I mentioned back in my iPhone post about how my first generation RAZR was on its last legs and I was planning on replacing it, and sure enough I did. Twice, even.
As I said back then, all I need is a phone. I have a Blackberry for e-mail and an iPod for music/video, so all I care about is a phone, preferably one that looks cool. I decided to go with the Cingular 3125 (also known as the HTC Star Trek). It seemed to fit the bill: nice QVGA screen, big, friendly buttons, roughly the same size as the RAZR when closed, but larger when open. Plus it has a cool looking analog clock on the front when closed. So I got the thing and started playing around with it. That’s when the problems first started.
It runs on Windows Mobile 5.0 Smartphone Edition (mmm…rolls off the tongue, doesn’t it?), which means it won’t natively sync with a Mac. I knew that was going to be an issue in advance, so I wasn’t really bothered by that. That’s what the Missing Sync is for, after all. But even with that extra software, I couldn’t sync over Bluetooth. Something about not supporting external Bluetooth adapters. But that’s not a huge issue, really. Just an inconvenience.
My next issue was with the screen that shows up when you open the phone (referred to by Windows Mobile as the “home screen”). I like a nice, simple interface, preferably with a cool image behind it. But Windows Mobile throws all kinds of crazy crap on the screen. You can select from a few different options, but they all suck. Even the simplest of the lot has all kinds of obtuse and indecipherable icons. I’d have happily RTFM’d, but naturally, Cingular didn’t give me one.
But that’s still not a dealbreaker. There’s software out there that lets you remove crap from the homescreen, so after several headbeating hours, I finally had something that was at least slightly acceptable. Of course, that’s when the real headaches started.
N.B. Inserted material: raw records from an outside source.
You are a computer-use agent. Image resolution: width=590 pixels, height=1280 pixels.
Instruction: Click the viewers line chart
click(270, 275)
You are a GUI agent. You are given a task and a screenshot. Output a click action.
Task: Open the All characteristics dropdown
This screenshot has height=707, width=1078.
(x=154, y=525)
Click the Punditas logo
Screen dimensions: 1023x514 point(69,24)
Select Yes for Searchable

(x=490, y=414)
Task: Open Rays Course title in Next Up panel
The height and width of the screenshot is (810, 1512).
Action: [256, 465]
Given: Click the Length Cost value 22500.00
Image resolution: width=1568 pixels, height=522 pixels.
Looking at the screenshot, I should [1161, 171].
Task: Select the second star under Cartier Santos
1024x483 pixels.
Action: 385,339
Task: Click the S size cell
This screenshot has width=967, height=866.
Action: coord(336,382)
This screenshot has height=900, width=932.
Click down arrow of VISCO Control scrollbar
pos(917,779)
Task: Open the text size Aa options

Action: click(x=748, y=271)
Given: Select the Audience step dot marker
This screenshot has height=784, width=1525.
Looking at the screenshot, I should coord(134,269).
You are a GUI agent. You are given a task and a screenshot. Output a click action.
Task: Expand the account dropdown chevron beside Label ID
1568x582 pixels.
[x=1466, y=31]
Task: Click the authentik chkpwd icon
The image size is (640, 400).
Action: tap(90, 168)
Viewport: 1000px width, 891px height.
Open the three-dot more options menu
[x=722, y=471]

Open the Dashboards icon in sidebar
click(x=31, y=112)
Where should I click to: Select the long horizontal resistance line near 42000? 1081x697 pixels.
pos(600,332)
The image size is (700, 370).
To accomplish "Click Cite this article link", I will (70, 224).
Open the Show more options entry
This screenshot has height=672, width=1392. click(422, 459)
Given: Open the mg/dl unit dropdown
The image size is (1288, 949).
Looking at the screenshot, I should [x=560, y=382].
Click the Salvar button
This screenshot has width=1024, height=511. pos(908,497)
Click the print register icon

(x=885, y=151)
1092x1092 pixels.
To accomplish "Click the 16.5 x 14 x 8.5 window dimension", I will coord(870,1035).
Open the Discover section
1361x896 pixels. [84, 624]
My first big problem was because I’ve been spoiled by Motorola. Motorola phones (at least the ones I’ve had over the years), will automatically switch to an audible ring when the phone is plugged in and then back to vibrate when unplugged (if you set it that way, anyway). Windows Mobile has no such functionality. Not really, anyway. It does let you set a profile that’s triggered when you connect an auto kit, but that’s it. Again, I found third party software to get around this…but only a little. There’s a program out there that will automatically change the ring based on calendar entries. So I can set it to vibrate when I’m at work, but not when I’m home. And that’s fine, but it’s a bit of a kludge. I also discovered that most third party software requires a Windows PC with ActiveSync installed. So even though I had the Missing Sync on my Mac, I still had to use my Windows machine. And naturally when I did that it renamed my phone “WM_Heather” because I was logged in as Heather on the Windows machine (this despite the fact that I’m pretty sure I changed that during the install process). But again, that’s a minor gripe.
The real dealbreaker came when I discovered that if I went into an area with no service (like say a subway) and then into an area with service (pretty much everywhere else) it wouldn’t get a signal back. And even worse, it wouldn’t tell me if I got any voicemail unless I rebooted the phone. I mean, really, WTF? That basically made the phone useless to me, as like any New Yorker, I’m in and out of subways all the time.
There were other annoyances as well…Windows Mobile 5 will automatically multitask unless you quit each application manually. I can understand that being useful for a PDA, but I use this purely as a phone. I actually found myself running out of memory because I forgot to quit applications. In more than one case, I had to open the Task Manager (yep, there’s a Task Manager) and force quit programs. Also annoying: while this phone supports Java apps (like Chessmaster, the only game I wanted to put on there), it only shows them in the “Midlet Manager” and not in the same place as all your other apps.
After ten days of this crap, I gave up. I called Cingular and told them I hated this thing and wanted to switch. And so I’ve got a brand new Motorola RAZR V3xx, a sleek phone that’s a full two Xes newer than my previous one. I’ll have it in a couple of days, and I eagerly await being able to send this Windows-powered frustration machine back to the depths of hell from whence it came.
The funny thing is how relatively simple my needs are. I mean, all I really should care about in a phone is how it looks, since I don’t really do anything but talk on the damn thing. But while my Windows Mobile thing might work if I used the calendar or web browser or pocket excel (with a screen that size, I can’t imagine why I would want to do any of those things), it just wasn’t a good phone. I won’t miss this in the slightest.